3 thoughts on “A History of the Future, part 7.

  1. Paul says:

    Hey fascinating series this. But I just realised you left out two important faiths, Hinduism and Judaism. Do they just wither away in the face of the religions mentioned here?

  2. vacuouswastrel says:

    Good point. I guess I didn’t mention them because they didn’t seem important. Hinduism obviously is important in the Indian context, but as this timeline has India falling apart, its world role is rather small. I suppose it continues to exist as a sort of reservoir of belief important in a local context and from which other people may draw images and ideas.
    Judaism is already extremely unimportant as a religion, only really salient for political reasons. In terms of numbers, it’s smaller than Spiritism, or Juche, or Sikhism, or half a dozen African religions. The current trend is for higher birthrates in Israel and lower in the US (so that iirc Israe recently overtook the US in terms of number of self-identifying jews), but I suspect that over the next century that may change – increasing birthrates in the US (associated with higher levels of manufacturing) and decreasing birthrates in Israel (associated with the fact that Israel is massively dependent on expensive imports, particularly of water, which will make the country far less viable if transport costs increase) may make Judaism once again a primarily American religion. In both places, lower birthrates, higher conversion rates and more intermarriage suggest that the importance of Judaism will dwindle further. In any case, it certainly seems likely that it will become an increasingly orthodox and conservative religion – simply for demographic reasons. Ten years ago, estimates had it that in the US each jewish woman had on average 1.86 children; but among ‘modern orthodox’ families it was 3.3 children, among ‘ultra-orthodox’ families it was 6.6 children, and among Hasidim it was 7.9 children. And historically the more orthodox the family the LESS likely there would be conversion.
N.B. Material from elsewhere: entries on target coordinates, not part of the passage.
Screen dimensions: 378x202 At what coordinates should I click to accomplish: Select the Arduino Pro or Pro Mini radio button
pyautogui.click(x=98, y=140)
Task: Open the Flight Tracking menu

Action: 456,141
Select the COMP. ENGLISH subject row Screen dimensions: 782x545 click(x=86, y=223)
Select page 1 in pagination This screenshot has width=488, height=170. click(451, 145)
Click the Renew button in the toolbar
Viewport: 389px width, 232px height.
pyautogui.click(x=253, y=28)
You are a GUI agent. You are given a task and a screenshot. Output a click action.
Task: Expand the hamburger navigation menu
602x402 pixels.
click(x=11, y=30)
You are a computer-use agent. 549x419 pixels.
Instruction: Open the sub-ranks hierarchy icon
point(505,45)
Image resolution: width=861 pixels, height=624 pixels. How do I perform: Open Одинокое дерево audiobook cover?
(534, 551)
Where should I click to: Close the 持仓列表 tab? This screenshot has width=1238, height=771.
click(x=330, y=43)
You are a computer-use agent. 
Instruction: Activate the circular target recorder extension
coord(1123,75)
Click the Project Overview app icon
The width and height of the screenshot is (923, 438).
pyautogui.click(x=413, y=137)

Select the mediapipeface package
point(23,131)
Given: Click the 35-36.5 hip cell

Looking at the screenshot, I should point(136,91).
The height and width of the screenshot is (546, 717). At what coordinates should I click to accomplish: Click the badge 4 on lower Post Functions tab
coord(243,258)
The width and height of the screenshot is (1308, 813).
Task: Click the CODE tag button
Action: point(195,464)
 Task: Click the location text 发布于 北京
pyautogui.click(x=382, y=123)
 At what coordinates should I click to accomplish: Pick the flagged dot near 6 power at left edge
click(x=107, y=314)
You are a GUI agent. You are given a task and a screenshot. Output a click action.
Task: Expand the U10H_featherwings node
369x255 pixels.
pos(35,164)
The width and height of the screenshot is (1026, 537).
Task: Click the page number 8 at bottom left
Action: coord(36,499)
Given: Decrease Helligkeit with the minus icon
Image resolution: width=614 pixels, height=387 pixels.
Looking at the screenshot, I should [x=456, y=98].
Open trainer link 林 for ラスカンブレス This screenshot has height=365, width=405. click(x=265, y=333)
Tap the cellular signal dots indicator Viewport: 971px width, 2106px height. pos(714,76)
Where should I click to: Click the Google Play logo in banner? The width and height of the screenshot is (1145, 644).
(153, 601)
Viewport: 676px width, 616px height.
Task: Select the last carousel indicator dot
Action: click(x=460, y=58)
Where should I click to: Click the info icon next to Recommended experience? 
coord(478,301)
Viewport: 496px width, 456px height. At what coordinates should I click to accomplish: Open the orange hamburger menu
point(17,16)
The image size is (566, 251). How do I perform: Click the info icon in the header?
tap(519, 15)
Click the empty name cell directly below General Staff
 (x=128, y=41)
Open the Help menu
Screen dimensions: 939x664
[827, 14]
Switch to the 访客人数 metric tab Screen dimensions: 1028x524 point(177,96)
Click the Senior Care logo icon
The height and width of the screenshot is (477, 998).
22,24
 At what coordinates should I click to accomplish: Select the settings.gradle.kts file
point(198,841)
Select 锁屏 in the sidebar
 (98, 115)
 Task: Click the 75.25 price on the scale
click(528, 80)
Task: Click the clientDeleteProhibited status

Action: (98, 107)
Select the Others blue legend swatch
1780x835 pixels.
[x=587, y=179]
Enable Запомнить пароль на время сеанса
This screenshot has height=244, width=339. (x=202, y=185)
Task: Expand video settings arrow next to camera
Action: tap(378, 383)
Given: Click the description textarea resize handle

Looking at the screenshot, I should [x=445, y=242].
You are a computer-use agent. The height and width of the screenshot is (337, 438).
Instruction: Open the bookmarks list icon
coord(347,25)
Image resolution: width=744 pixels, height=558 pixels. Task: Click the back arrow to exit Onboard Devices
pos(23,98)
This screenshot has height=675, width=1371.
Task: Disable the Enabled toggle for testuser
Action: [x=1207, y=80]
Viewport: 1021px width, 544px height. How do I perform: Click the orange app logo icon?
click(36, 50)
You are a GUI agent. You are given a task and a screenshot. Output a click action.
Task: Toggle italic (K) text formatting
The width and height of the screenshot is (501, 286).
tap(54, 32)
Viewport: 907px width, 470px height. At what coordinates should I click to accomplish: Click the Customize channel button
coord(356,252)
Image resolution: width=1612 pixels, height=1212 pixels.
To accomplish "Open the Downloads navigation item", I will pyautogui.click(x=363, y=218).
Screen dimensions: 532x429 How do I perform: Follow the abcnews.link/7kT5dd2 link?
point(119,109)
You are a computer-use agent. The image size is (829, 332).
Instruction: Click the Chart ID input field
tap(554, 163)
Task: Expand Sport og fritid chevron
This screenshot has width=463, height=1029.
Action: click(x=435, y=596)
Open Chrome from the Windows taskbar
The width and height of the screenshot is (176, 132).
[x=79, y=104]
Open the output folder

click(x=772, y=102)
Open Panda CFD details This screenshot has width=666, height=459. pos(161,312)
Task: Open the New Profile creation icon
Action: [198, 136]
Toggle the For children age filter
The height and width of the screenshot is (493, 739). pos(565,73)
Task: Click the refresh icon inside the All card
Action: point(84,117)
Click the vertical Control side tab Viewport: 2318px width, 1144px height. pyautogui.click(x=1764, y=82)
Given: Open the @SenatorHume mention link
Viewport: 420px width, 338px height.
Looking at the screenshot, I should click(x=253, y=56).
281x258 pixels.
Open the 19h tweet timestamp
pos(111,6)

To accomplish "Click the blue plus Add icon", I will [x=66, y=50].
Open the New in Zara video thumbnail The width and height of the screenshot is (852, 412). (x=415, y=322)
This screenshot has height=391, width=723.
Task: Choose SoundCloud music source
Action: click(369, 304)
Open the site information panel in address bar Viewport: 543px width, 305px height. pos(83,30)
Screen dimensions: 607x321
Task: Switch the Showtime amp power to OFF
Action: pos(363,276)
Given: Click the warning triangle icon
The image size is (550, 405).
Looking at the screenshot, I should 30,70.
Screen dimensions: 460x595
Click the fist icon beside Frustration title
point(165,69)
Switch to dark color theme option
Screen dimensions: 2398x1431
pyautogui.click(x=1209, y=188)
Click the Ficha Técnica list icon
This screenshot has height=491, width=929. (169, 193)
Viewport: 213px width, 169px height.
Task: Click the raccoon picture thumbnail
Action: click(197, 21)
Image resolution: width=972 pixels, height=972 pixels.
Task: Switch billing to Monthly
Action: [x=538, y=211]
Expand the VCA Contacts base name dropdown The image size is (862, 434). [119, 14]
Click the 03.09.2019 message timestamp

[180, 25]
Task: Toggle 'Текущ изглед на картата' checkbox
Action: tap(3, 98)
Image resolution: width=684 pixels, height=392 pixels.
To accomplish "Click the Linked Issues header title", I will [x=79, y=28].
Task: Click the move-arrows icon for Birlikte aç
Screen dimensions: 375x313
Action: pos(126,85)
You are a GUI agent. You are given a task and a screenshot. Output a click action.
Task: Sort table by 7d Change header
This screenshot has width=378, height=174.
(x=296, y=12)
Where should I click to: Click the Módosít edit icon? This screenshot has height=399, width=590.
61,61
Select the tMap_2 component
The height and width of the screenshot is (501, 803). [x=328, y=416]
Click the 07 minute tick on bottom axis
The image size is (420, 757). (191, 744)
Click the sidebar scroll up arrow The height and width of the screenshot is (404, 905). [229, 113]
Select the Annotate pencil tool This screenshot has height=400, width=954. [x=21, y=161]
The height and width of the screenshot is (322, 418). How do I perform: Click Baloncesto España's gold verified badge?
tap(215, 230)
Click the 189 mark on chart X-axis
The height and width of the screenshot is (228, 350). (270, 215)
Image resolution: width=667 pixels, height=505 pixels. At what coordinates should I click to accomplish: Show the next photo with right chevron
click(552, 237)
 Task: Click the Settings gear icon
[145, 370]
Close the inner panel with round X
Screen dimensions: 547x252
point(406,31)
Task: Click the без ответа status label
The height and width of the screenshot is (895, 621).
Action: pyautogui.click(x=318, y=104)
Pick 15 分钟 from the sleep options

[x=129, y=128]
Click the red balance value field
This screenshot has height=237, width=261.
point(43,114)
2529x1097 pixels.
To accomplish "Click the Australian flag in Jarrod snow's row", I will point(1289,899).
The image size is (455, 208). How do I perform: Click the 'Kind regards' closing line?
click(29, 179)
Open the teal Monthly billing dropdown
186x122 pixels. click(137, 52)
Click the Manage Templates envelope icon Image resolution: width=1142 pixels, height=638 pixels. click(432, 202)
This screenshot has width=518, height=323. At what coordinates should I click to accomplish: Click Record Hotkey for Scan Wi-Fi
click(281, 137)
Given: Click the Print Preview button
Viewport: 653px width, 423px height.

    In fact, that’s a problem at the heart of this series. I put forward what might be considered a fairly ‘pro-religion’ timeline, in that I don’t buy the ‘religion is going to die in the next century’ views some militant atheists express. But I worry I may have radically underestimated the importance of traditional religion demographically. Some estimates say that by 2100 between a half and two thirds of the US population will be Mormon, for instance. When hyper-religious communities have birth-rates ten times higher than atheists in the same society, and very little conversion (eg only 5% of Amish children leave their birth-religion, but apparently have between 5 and 7 children per woman compared to 1 or under for atheists – their population doubles every twenty years at the moment), it’s hard to escape the idea of an overwhelmingly religious world in a few centuries.

    However, if there’s a hope I’m pinning this timeline on its on the idea that as well as religion changing birth-rate, birth-rate changes religion. If you have children, you are more likely to become religious, and if you don’t have children you are more likely to stop being religious. It seems as though the religious impulse is particularly sparked by the experiences associated with parenthood – and close relations to others in general. Religiosity, birth-rate, familial and communal living, and agricultural and manufacturing employment are all correlated.

    So I think what we’ll see is a tendency for fringe and reactionary religious groups to gradually take over with their superior birthrates, but gradually become less religious as their increasing size exposes them more fully to economic pressures on society.

  3. nac says:

    Scary. Those stats might turn me into a hegemonic, propaganda-spewing atheist yet, if only to delay the inevitable. 😛

    Huh? What happened to my earlier comment? I said: Awesome, this is exactly like the religious stratification in feudal Japan. …or something like that. Whatever, wasn’t important.